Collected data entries
◆ ◆ ◆ ◆
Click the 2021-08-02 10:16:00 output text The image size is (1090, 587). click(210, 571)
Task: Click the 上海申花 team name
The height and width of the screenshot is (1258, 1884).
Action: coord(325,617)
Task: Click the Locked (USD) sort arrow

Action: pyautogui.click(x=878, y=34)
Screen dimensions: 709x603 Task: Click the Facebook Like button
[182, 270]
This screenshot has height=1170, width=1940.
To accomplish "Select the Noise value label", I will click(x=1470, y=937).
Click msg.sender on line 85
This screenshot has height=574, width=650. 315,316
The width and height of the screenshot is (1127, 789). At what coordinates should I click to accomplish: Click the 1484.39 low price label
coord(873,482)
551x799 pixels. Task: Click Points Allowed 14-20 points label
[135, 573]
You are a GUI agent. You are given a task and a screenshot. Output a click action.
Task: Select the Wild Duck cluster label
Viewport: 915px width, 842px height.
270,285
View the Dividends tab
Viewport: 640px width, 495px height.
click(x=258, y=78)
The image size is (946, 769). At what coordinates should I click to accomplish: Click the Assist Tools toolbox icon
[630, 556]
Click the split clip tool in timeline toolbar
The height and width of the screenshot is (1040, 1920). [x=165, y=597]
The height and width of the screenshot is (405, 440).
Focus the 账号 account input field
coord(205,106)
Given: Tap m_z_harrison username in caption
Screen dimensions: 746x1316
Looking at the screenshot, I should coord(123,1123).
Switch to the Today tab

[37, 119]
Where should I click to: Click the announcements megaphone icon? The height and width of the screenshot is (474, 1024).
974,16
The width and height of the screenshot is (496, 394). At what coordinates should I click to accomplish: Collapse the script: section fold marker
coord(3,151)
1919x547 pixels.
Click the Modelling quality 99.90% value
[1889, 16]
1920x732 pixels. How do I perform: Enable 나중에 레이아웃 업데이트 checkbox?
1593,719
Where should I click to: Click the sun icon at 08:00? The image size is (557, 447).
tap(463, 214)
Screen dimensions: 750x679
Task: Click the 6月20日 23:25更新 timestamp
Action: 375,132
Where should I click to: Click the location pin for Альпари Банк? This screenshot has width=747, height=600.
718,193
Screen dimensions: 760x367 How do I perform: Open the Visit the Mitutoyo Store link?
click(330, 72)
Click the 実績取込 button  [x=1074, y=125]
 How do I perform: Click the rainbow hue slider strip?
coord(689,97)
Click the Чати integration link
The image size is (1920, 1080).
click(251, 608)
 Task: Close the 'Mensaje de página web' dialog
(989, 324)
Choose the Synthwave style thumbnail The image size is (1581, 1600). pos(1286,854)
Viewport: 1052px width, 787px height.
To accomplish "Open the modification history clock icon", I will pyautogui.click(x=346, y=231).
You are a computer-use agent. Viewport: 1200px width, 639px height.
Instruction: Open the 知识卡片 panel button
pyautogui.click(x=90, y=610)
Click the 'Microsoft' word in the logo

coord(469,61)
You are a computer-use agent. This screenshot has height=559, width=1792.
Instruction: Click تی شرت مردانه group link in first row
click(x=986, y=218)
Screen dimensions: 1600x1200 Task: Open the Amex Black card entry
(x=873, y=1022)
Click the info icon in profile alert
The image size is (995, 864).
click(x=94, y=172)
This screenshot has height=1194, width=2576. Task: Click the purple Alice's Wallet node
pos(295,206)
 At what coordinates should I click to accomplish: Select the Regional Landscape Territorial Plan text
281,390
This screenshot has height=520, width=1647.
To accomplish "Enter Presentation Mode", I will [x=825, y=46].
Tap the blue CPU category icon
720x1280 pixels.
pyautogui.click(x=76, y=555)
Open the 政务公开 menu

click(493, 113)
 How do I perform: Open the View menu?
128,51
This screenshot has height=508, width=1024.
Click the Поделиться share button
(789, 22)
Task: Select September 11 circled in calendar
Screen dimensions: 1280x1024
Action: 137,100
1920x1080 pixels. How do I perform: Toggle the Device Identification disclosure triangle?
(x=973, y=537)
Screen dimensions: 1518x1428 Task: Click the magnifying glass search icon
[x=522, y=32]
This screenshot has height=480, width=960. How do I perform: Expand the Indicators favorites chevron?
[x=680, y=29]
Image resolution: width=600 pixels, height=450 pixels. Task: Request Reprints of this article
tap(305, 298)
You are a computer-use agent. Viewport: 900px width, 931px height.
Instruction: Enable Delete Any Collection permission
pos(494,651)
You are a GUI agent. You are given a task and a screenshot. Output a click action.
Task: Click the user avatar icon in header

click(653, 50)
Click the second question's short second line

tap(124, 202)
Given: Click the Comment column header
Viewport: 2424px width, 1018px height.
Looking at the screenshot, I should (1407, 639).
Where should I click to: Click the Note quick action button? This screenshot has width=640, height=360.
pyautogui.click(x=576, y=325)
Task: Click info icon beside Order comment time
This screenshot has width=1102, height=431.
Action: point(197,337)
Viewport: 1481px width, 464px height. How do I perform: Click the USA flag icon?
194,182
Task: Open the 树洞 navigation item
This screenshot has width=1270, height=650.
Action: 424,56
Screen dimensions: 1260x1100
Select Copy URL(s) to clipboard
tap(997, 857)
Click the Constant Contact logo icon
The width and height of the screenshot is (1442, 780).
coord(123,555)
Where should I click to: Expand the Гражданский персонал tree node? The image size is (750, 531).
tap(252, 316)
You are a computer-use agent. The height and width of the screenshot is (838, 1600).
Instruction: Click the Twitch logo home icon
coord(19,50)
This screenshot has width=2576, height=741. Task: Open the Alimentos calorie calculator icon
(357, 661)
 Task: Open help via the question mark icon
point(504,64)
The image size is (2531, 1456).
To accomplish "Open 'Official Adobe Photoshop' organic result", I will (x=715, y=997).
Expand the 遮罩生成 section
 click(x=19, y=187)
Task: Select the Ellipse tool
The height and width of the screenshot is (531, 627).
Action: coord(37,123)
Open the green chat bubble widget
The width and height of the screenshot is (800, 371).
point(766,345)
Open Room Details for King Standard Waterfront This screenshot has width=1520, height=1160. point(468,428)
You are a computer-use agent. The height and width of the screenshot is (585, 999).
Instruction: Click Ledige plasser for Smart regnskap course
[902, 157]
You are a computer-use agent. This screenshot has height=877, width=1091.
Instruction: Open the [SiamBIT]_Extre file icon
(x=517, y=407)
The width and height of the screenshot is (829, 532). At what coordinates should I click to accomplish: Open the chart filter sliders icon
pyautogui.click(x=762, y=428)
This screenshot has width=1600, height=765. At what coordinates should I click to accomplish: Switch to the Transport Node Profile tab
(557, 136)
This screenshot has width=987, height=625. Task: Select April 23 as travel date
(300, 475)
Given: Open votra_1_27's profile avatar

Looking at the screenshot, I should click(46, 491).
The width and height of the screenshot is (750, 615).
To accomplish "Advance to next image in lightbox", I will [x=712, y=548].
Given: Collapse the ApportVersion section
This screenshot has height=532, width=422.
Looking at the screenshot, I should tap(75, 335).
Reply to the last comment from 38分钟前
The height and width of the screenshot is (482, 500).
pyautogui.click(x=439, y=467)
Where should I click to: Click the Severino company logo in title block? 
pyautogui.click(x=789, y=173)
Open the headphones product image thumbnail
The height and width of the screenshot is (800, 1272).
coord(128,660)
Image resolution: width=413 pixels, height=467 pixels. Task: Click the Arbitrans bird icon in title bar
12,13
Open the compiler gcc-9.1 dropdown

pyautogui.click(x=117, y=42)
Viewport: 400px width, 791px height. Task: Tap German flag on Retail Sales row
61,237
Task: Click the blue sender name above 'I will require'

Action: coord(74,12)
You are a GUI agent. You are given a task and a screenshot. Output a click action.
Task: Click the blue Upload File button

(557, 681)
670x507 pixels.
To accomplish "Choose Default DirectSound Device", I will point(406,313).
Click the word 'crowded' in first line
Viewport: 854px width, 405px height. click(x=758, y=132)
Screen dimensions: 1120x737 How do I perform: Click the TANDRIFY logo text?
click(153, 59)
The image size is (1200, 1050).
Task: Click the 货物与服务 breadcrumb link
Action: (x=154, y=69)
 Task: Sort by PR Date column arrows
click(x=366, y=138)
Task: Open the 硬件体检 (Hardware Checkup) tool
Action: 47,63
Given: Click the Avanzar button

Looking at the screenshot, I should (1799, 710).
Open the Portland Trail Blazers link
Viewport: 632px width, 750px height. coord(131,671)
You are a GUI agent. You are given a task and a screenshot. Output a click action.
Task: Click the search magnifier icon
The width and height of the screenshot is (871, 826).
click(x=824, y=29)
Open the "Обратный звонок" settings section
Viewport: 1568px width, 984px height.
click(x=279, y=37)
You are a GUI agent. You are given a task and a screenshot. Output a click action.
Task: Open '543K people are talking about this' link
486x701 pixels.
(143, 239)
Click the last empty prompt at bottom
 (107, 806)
◆ ◆ ◆ ◆
### EXERCISE DIRECTIONS
Work out how many lines of the records contain the word "thumbnail". Give that number and nothing more.

### RESULT OF THE EXERCISE
2